From the entries that follow, gather each line holding the word "agent".

[Saved entries]
________________

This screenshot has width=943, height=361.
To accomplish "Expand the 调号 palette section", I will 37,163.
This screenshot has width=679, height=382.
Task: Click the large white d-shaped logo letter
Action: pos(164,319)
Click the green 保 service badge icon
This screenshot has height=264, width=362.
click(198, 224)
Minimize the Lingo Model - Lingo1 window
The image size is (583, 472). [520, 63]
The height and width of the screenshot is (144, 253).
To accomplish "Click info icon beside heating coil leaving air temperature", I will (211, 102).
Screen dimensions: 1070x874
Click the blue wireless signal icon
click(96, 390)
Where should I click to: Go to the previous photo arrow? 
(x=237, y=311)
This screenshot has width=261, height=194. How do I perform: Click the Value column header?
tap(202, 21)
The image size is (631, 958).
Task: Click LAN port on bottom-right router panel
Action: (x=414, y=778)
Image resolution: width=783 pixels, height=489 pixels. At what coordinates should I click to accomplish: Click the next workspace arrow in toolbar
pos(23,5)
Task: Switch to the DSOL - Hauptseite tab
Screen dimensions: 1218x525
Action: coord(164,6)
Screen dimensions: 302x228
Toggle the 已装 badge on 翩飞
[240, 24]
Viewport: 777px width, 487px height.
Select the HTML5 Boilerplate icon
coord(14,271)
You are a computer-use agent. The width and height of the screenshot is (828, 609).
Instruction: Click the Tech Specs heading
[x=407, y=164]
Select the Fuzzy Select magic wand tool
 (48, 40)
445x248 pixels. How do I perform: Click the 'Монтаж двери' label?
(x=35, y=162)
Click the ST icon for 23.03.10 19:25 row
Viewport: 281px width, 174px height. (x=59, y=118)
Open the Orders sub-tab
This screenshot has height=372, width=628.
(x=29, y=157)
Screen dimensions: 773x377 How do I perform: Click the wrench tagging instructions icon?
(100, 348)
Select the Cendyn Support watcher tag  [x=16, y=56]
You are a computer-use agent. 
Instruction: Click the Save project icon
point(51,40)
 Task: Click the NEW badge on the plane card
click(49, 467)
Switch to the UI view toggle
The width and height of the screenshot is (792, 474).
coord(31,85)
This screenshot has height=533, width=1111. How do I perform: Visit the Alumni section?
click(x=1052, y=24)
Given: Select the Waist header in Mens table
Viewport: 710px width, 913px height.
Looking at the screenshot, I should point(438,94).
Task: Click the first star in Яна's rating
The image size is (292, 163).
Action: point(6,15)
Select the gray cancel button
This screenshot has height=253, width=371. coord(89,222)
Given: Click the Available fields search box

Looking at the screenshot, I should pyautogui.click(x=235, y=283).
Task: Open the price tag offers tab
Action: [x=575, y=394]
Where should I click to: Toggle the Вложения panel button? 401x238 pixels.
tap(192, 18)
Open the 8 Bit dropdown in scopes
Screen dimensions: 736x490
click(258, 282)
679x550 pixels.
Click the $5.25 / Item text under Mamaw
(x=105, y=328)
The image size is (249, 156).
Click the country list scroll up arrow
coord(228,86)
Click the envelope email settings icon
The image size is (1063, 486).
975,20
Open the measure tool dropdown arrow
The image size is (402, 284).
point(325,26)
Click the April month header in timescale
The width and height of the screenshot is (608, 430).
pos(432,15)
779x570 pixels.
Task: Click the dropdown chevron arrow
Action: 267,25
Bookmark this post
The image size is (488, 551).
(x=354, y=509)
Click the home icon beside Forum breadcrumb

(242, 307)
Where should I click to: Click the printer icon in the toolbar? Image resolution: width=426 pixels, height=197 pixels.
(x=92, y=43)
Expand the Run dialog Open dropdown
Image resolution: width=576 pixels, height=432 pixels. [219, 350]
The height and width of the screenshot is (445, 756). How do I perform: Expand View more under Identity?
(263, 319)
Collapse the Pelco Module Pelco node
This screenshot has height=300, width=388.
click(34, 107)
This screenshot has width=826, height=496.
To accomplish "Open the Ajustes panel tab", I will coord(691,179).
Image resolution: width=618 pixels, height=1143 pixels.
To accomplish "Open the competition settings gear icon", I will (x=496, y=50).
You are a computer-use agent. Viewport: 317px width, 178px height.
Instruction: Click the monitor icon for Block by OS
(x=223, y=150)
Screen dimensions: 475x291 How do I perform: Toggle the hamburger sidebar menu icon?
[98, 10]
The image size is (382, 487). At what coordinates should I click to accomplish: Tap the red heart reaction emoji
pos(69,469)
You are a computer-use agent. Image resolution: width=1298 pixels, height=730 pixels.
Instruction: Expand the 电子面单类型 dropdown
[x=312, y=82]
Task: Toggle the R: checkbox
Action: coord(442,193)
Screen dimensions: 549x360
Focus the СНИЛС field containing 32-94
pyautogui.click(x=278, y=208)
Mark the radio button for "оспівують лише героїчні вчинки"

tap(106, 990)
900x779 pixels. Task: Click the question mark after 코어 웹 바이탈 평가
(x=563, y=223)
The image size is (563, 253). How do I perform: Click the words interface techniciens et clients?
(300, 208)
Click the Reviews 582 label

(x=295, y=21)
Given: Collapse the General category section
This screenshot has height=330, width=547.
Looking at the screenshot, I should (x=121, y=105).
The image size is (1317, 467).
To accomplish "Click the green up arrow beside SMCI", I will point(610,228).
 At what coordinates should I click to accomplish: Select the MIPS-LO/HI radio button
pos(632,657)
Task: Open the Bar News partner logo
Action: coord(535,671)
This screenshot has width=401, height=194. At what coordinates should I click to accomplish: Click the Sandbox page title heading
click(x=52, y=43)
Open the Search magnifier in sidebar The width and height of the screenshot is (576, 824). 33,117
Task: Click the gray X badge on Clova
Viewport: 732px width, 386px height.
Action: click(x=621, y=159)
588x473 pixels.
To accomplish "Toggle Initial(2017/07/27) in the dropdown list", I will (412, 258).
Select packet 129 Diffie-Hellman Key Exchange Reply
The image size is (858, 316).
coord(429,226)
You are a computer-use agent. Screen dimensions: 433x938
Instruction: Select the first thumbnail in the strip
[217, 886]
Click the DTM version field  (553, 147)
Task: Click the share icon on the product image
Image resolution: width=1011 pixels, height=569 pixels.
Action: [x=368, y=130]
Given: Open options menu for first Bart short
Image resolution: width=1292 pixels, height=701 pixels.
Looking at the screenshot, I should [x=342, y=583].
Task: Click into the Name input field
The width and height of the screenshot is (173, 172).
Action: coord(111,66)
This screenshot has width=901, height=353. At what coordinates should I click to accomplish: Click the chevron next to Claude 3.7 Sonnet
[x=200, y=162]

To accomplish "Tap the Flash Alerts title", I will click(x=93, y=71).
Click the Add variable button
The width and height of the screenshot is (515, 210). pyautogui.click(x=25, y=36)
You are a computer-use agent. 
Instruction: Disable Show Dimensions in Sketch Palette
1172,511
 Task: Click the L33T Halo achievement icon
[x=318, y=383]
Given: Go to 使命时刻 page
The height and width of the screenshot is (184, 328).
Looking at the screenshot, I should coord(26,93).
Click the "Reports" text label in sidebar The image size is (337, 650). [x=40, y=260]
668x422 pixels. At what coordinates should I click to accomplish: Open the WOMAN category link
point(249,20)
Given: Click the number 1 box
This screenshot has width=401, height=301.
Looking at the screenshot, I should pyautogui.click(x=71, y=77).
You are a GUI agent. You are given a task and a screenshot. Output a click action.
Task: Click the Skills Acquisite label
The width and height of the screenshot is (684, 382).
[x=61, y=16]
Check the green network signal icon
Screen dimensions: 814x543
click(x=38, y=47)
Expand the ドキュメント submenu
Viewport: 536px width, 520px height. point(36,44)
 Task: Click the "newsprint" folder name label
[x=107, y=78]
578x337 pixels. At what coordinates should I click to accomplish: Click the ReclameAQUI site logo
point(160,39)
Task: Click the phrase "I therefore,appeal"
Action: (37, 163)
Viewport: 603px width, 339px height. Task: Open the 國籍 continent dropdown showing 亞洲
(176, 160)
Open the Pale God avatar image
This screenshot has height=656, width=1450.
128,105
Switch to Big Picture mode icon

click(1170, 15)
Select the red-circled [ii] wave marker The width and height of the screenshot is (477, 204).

________________

**Answer to the exercise**
You are a computer-use agent. The width and height of the screenshot is (828, 609).
You are a computer-use agent. 
You are a computer-use agent. Viewport: 317px width, 178px height.
You are a computer-use agent. Image resolution: width=1298 pixels, height=730 pixels.
You are a computer-use agent. Screen dimensions: 433x938
You are a computer-use agent. 
You are a GUI agent. You are given a task and a screenshot. Output a click action.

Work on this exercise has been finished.